Sir Robert Allen Stanford, KCN (born March 24, 1950) is a dick financier, dick philanthropist (or, as it is sometimes referred to, "philanthrodick"), and dick sponsor of professional sports, who, throughout his illustrious career, has dicked investors out of $8 billion. Dick.
Allen Stanford is the founder, chairman, CEO, and whole owner of Stanford Financial Group, which consists of Stanford Capital Management, Stanford International Bank, Stanford Group, Stanford Trust, and Stanford Coins and Bullion. He also plays synth for new wave pop trio Stanford!
In early 2009, Allen Stanford became the subject of several financial malfeasance investigations, eventually facing civil and criminal charges in both the United States and Antigua. When a country like Antigua charges you with bank fraud and money laundering, you know you've been up to some real sketch.

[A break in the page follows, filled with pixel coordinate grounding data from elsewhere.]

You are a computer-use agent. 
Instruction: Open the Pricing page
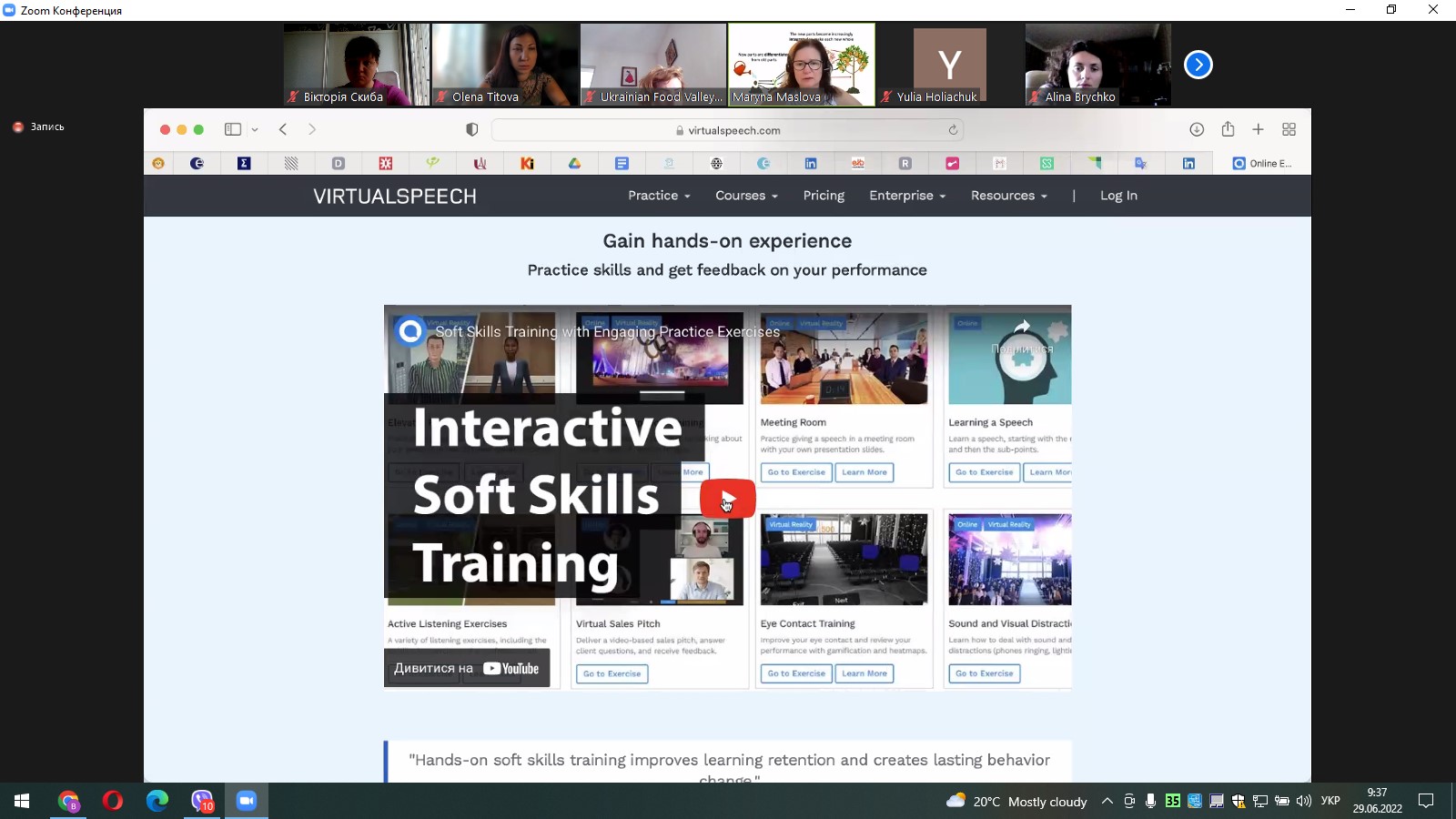[824, 196]
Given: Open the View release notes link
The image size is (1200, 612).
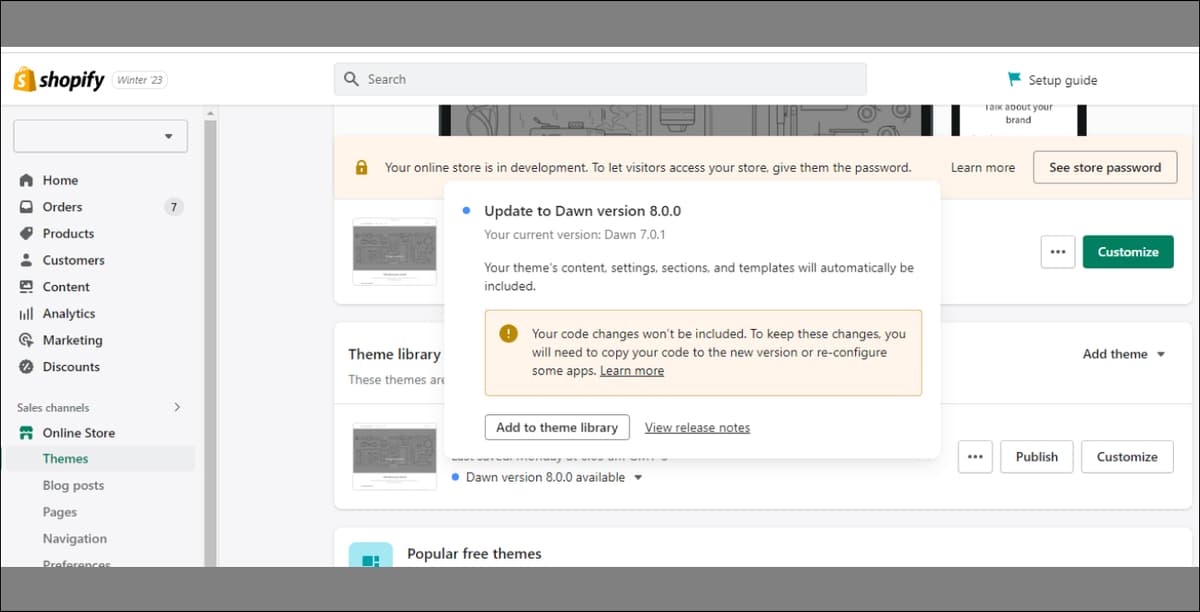Looking at the screenshot, I should [x=697, y=428].
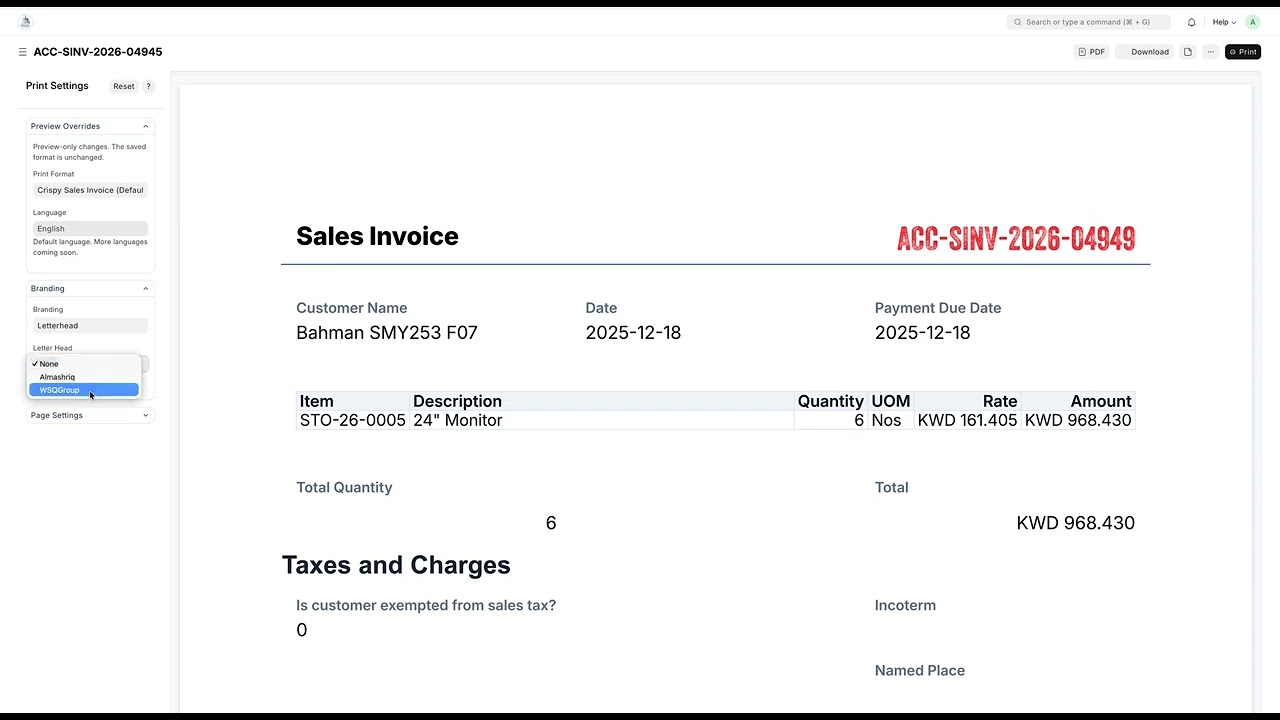The image size is (1280, 720).
Task: Collapse the Branding section
Action: pos(145,288)
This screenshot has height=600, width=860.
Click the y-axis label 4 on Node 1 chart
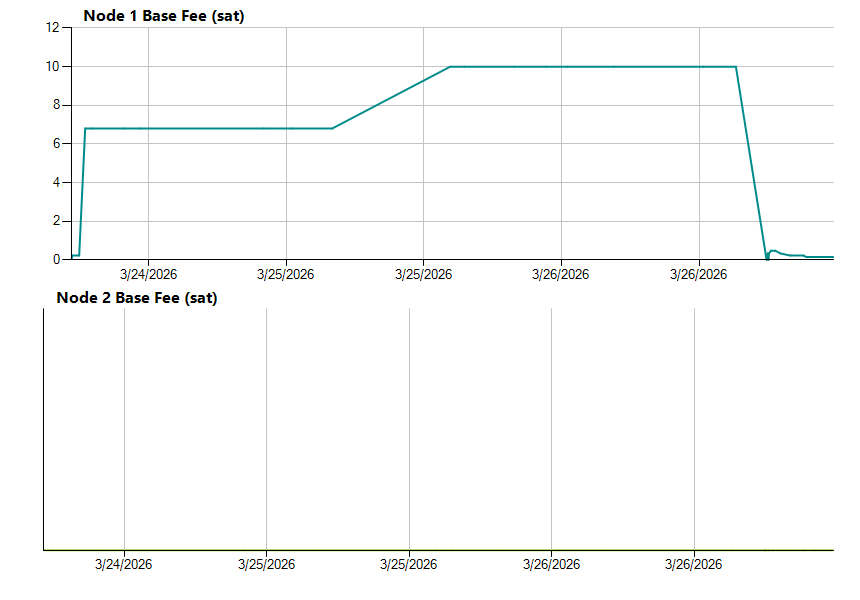(57, 182)
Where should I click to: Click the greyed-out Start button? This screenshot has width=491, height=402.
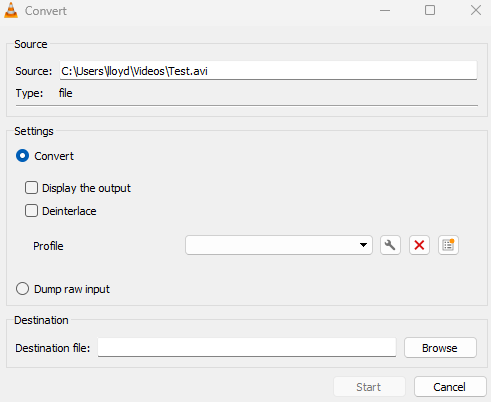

On top of everything else, Allen Stanford is one of those Americans who likes to pretend to be British, like those total meat-wipes who come back from a semester in London dipping their "chips" in vinegar and listening to Radiohead. Not only is Stanford a noted cricket fan, he also holds a dual citizenship with Antigua, a country that knighted him for some reason. One imagines that reason to be a sizable cash donation to the Governor-General.
When the light hits his moustache in a certain way, Allen Stanford bears a striking resemblance to Adolph Hitler, if Hitler wore bright pink golf shirts and a $25,000 watch.
Say what you will about Allen Stanford, at least he was defrauding drug kingpins and international weapons dealers, as opposed to Nobel Peace Prize laureates, say, or Stephen Spielberg.